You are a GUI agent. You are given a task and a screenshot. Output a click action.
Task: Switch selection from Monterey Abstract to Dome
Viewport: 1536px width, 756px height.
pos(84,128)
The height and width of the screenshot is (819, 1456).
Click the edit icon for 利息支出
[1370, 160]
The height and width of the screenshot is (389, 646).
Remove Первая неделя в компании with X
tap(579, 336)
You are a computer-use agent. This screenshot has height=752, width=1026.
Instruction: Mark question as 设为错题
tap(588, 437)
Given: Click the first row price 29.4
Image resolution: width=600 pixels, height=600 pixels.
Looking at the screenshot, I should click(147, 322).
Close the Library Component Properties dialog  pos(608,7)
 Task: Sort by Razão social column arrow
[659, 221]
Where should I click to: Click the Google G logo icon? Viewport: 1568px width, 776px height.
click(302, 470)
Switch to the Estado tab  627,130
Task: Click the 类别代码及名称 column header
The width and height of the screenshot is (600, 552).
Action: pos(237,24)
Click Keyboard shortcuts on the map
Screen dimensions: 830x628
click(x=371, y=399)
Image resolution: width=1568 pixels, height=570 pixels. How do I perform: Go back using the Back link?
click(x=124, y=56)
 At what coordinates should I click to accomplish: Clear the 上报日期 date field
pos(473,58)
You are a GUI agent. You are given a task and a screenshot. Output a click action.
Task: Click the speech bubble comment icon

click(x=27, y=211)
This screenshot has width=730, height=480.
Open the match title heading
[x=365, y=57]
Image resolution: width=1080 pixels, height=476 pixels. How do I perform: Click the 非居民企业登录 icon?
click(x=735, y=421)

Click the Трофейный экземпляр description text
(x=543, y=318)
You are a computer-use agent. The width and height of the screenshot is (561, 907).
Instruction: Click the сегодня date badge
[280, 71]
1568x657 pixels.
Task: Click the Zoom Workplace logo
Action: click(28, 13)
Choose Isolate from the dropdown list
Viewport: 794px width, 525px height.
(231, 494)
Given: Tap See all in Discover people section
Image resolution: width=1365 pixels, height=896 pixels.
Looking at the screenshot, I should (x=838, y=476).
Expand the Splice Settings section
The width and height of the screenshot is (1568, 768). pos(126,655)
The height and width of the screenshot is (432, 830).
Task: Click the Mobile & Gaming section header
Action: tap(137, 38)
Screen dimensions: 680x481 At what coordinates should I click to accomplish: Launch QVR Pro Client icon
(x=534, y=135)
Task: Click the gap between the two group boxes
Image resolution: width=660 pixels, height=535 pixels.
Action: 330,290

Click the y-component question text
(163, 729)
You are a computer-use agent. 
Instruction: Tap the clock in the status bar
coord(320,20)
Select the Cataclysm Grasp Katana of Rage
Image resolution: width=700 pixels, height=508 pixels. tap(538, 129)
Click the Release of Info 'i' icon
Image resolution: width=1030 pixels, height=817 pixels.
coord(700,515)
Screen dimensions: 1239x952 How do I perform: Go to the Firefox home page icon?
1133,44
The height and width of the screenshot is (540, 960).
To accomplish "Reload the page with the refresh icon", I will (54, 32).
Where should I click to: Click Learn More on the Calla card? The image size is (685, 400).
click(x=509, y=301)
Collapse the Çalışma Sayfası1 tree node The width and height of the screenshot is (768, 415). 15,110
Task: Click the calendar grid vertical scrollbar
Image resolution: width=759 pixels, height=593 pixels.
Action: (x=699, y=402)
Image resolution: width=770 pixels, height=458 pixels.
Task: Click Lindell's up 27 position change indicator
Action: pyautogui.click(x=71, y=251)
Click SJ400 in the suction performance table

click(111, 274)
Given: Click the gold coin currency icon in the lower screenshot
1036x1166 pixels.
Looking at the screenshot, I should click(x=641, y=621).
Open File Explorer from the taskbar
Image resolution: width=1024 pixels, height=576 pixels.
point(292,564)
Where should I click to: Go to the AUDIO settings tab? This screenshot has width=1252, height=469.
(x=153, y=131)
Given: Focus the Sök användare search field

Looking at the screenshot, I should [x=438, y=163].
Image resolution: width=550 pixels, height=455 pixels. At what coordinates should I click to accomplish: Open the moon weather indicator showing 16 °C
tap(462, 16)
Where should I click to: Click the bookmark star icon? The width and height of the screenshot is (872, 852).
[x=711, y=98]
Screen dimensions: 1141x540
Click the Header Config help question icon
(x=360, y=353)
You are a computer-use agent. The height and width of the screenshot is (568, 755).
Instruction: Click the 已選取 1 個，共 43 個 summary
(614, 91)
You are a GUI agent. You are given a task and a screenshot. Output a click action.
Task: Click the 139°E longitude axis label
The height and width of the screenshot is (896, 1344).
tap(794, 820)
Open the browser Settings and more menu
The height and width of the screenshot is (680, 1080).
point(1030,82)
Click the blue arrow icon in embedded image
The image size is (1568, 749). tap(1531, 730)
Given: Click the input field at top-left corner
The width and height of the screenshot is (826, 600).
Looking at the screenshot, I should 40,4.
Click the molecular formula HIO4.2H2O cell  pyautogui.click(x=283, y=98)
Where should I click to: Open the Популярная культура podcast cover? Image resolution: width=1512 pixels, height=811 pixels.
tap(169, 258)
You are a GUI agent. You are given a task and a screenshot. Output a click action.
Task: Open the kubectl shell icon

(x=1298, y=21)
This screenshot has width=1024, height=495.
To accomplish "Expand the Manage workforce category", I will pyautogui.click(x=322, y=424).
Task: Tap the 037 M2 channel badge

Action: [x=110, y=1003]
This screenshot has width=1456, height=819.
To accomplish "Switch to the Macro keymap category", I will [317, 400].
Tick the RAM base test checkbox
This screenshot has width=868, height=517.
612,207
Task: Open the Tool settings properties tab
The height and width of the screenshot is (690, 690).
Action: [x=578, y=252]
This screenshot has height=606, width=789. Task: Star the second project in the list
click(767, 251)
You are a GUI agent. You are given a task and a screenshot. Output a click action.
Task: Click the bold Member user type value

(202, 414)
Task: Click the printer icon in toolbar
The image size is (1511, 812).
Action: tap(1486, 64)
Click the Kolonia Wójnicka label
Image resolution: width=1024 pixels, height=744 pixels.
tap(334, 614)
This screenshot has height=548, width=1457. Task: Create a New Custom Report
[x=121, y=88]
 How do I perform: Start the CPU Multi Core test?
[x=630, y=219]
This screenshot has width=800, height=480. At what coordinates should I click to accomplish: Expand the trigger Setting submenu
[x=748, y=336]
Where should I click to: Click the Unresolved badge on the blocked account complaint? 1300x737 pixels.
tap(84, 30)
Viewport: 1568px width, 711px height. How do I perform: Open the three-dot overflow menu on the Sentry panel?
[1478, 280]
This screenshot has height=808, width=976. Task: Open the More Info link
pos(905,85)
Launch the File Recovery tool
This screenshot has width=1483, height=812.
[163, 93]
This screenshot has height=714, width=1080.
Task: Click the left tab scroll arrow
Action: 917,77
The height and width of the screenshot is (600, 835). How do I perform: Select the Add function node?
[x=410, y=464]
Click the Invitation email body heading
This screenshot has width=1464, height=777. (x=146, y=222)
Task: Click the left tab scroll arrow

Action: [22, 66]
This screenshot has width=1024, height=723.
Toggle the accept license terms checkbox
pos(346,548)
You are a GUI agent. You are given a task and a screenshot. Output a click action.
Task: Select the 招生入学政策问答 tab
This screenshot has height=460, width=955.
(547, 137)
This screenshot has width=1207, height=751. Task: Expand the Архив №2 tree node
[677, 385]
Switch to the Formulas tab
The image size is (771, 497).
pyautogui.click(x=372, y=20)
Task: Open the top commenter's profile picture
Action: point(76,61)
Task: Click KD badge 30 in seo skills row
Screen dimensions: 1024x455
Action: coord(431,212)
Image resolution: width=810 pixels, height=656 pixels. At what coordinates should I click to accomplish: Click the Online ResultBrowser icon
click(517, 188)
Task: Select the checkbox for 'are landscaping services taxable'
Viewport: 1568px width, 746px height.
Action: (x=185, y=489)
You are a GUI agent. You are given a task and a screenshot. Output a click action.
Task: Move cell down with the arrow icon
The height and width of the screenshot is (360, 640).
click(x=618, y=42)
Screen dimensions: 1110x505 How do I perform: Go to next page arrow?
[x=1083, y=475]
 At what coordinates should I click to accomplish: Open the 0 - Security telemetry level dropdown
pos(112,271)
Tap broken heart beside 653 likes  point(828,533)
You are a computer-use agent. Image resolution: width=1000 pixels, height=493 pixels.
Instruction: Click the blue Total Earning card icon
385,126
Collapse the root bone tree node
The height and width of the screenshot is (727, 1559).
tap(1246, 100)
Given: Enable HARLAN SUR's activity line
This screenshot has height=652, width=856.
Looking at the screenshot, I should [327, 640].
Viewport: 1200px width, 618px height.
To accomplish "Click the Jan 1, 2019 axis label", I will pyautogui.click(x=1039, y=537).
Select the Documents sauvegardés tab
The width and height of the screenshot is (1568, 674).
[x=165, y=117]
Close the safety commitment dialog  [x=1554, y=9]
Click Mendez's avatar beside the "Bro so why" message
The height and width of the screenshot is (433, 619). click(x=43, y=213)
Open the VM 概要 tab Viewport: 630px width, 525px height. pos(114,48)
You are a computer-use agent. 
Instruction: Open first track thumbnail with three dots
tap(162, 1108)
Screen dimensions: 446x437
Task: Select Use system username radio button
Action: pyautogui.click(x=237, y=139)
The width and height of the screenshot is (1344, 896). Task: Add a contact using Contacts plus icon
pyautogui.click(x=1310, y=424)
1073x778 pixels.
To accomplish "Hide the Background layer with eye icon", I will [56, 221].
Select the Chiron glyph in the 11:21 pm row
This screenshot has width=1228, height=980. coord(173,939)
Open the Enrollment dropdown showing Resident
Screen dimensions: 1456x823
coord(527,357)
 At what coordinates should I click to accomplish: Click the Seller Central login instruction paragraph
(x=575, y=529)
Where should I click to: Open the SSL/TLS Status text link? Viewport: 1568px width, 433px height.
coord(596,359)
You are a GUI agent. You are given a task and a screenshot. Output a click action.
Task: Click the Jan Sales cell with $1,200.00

------------

Look through the material and copy each line that has "computer".

You are a computer-use agent. This screenshot has height=752, width=1026.
You are a computer-use agent. The width and height of the screenshot is (561, 907).
You are a computer-use agent. 
You are a computer-use agent. The height and width of the screenshot is (568, 755).
You are a computer-use agent. Image resolution: width=1000 pixels, height=493 pixels.
You are a computer-use agent. 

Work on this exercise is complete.